Question

8 men or 12 women can do a job in 25 days. In what time can 6 men and 11 women do it?

Answer

**step1** Understanding the problem and establishing equivalence

The problem states that 8 men or 12 women can complete a job in 25 days. We need to find out how many days it will take for 6 men and 11 women to complete the same job.
First, we need to understand the relationship between the work capacity of men and women.
We are given that 8 men can do the same amount of work as 12 women.
To simplify this relationship, we can divide both numbers by their greatest common factor, which is 4.
So, 8 men divided by 4 equals 2 men.
And 12 women divided by 4 equals 3 women.
This means that 2 men can do the same amount of work as 3 women.

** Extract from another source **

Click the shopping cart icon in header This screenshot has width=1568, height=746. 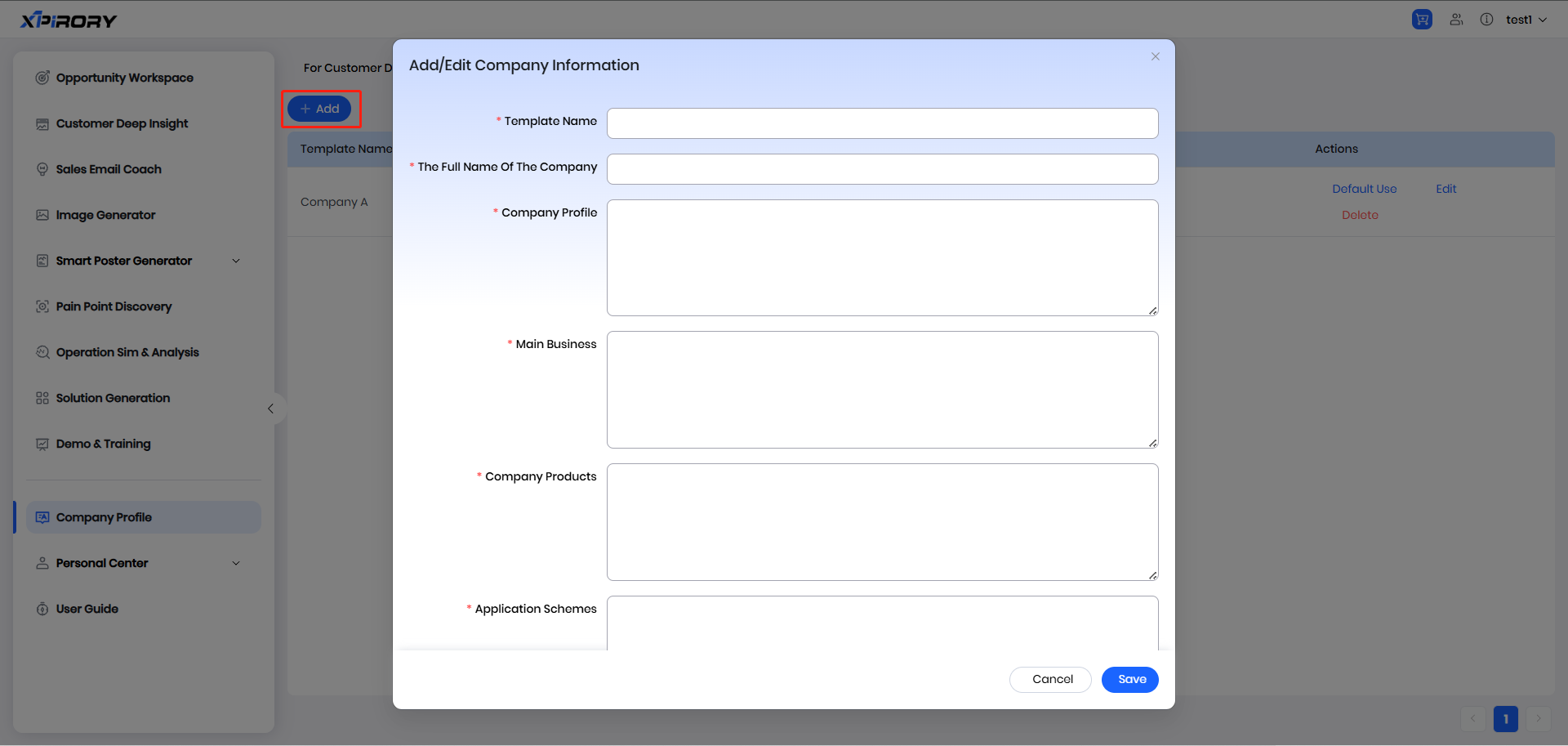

**step2** Converting the combined group to an equivalent number of women

Now we have a group consisting of 6 men and 11 women. To calculate the time they will take, it's easier to express the work capacity of this entire group in terms of either men or women. Let's convert the men into an equivalent number of women.
From the previous step, we know that 2 men are equivalent to 3 women.
If 2 men are equivalent to 3 women, then 1 man is equivalent to $$\frac{3}{2}$$ women (or 1.5 women).
Now, let's find out how many women are equivalent to 6 men.
Since 1 man is equivalent to $$\frac{3}{2}$$ women, 6 men are equivalent to $$6 \times \frac{3}{2}$$ women.
$$6 \times 3 = 18$$
$$18 \div 2 = 9$$
So, 6 men are equivalent to 9 women.
The group of workers is 6 men and 11 women. By replacing 6 men with their equivalent in women, the group becomes 9 women and 11 women.
Adding these together, the total equivalent number of women is $$9 + 11 = 20$$ women.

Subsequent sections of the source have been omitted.